== Stored data ==
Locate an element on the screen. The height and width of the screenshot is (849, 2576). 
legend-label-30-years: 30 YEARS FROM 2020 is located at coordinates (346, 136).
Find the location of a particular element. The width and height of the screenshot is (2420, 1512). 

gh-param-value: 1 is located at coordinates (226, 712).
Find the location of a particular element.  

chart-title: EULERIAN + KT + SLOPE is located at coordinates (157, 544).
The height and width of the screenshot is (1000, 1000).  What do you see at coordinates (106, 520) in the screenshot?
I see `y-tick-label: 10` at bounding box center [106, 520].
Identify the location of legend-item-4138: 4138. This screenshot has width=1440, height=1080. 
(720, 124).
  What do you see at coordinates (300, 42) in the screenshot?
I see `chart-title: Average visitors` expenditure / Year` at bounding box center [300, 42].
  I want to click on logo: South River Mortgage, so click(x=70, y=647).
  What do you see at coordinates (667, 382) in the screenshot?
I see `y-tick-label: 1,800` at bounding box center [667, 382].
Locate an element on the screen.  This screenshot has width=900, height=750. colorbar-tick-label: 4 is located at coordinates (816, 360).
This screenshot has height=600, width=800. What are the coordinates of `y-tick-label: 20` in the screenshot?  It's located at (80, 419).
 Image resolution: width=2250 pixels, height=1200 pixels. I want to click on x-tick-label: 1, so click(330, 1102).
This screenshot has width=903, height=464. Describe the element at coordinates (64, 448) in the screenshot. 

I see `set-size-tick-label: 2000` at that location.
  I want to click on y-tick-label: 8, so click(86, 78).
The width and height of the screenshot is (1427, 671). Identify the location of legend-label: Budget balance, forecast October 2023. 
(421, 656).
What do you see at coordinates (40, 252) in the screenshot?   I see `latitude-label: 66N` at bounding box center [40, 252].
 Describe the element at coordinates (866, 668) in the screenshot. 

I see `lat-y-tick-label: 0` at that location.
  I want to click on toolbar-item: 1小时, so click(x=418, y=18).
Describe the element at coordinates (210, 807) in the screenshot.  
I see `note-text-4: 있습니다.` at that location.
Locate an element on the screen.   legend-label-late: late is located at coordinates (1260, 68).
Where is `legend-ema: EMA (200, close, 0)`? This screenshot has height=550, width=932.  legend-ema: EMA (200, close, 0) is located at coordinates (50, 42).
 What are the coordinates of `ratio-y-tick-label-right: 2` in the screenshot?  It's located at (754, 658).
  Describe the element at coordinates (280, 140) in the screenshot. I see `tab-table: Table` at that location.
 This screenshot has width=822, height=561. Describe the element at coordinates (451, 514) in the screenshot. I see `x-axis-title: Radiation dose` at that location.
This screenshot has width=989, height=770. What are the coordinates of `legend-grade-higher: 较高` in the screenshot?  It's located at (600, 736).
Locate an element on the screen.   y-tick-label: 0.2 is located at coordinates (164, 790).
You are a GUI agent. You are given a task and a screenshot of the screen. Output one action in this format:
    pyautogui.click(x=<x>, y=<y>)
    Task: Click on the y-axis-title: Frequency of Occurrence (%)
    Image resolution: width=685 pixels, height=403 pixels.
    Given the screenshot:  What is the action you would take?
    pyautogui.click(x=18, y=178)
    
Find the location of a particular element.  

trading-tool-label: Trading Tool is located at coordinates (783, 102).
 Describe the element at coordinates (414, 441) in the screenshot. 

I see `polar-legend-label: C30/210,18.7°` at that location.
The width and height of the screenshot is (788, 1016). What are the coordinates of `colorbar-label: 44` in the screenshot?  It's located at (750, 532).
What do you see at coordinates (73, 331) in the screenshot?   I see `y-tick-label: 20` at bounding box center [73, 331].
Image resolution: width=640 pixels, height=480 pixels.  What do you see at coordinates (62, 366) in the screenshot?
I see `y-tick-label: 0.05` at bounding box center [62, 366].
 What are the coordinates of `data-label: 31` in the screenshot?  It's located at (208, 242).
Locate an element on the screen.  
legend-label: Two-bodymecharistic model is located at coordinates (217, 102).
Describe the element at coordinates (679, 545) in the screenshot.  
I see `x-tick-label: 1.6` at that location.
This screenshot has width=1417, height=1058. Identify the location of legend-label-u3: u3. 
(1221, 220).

== Your objective ==
Copy all of the entries above word for word.

== Solution ==
Locate an element on the screen. The height and width of the screenshot is (849, 2576). 
legend-label-30-years: 30 YEARS FROM 2020 is located at coordinates (346, 136).
Find the location of a particular element. The width and height of the screenshot is (2420, 1512). 

gh-param-value: 1 is located at coordinates (226, 712).
Find the location of a particular element.  

chart-title: EULERIAN + KT + SLOPE is located at coordinates (157, 544).
The height and width of the screenshot is (1000, 1000).  What do you see at coordinates (106, 520) in the screenshot?
I see `y-tick-label: 10` at bounding box center [106, 520].
Identify the location of legend-item-4138: 4138. This screenshot has width=1440, height=1080. 
(720, 124).
  What do you see at coordinates (300, 42) in the screenshot?
I see `chart-title: Average visitors` expenditure / Year` at bounding box center [300, 42].
  I want to click on logo: South River Mortgage, so click(x=70, y=647).
  What do you see at coordinates (667, 382) in the screenshot?
I see `y-tick-label: 1,800` at bounding box center [667, 382].
Locate an element on the screen.  This screenshot has width=900, height=750. colorbar-tick-label: 4 is located at coordinates (816, 360).
This screenshot has height=600, width=800. What are the coordinates of `y-tick-label: 20` in the screenshot?  It's located at (80, 419).
 Image resolution: width=2250 pixels, height=1200 pixels. I want to click on x-tick-label: 1, so click(330, 1102).
This screenshot has width=903, height=464. Describe the element at coordinates (64, 448) in the screenshot. 

I see `set-size-tick-label: 2000` at that location.
  I want to click on y-tick-label: 8, so click(86, 78).
The width and height of the screenshot is (1427, 671). Identify the location of legend-label: Budget balance, forecast October 2023. 
(421, 656).
What do you see at coordinates (40, 252) in the screenshot?   I see `latitude-label: 66N` at bounding box center [40, 252].
 Describe the element at coordinates (866, 668) in the screenshot. 

I see `lat-y-tick-label: 0` at that location.
  I want to click on toolbar-item: 1小时, so click(x=418, y=18).
Describe the element at coordinates (210, 807) in the screenshot.  
I see `note-text-4: 있습니다.` at that location.
Locate an element on the screen.   legend-label-late: late is located at coordinates (1260, 68).
Where is `legend-ema: EMA (200, close, 0)`? This screenshot has height=550, width=932.  legend-ema: EMA (200, close, 0) is located at coordinates (50, 42).
 What are the coordinates of `ratio-y-tick-label-right: 2` in the screenshot?  It's located at (754, 658).
  Describe the element at coordinates (280, 140) in the screenshot. I see `tab-table: Table` at that location.
 This screenshot has width=822, height=561. Describe the element at coordinates (451, 514) in the screenshot. I see `x-axis-title: Radiation dose` at that location.
This screenshot has width=989, height=770. What are the coordinates of `legend-grade-higher: 较高` in the screenshot?  It's located at (600, 736).
Locate an element on the screen.   y-tick-label: 0.2 is located at coordinates (164, 790).
You are a GUI agent. You are given a task and a screenshot of the screen. Output one action in this format:
    pyautogui.click(x=<x>, y=<y>)
    Task: Click on the y-axis-title: Frequency of Occurrence (%)
    Image resolution: width=685 pixels, height=403 pixels.
    Given the screenshot:  What is the action you would take?
    pyautogui.click(x=18, y=178)
    
Find the location of a particular element.  

trading-tool-label: Trading Tool is located at coordinates (783, 102).
 Describe the element at coordinates (414, 441) in the screenshot. 

I see `polar-legend-label: C30/210,18.7°` at that location.
The width and height of the screenshot is (788, 1016). What are the coordinates of `colorbar-label: 44` in the screenshot?  It's located at (750, 532).
What do you see at coordinates (73, 331) in the screenshot?   I see `y-tick-label: 20` at bounding box center [73, 331].
Image resolution: width=640 pixels, height=480 pixels.  What do you see at coordinates (62, 366) in the screenshot?
I see `y-tick-label: 0.05` at bounding box center [62, 366].
 What are the coordinates of `data-label: 31` in the screenshot?  It's located at (208, 242).
Locate an element on the screen.  
legend-label: Two-bodymecharistic model is located at coordinates (217, 102).
Describe the element at coordinates (679, 545) in the screenshot.  
I see `x-tick-label: 1.6` at that location.
This screenshot has width=1417, height=1058. Identify the location of legend-label-u3: u3. 
(1221, 220).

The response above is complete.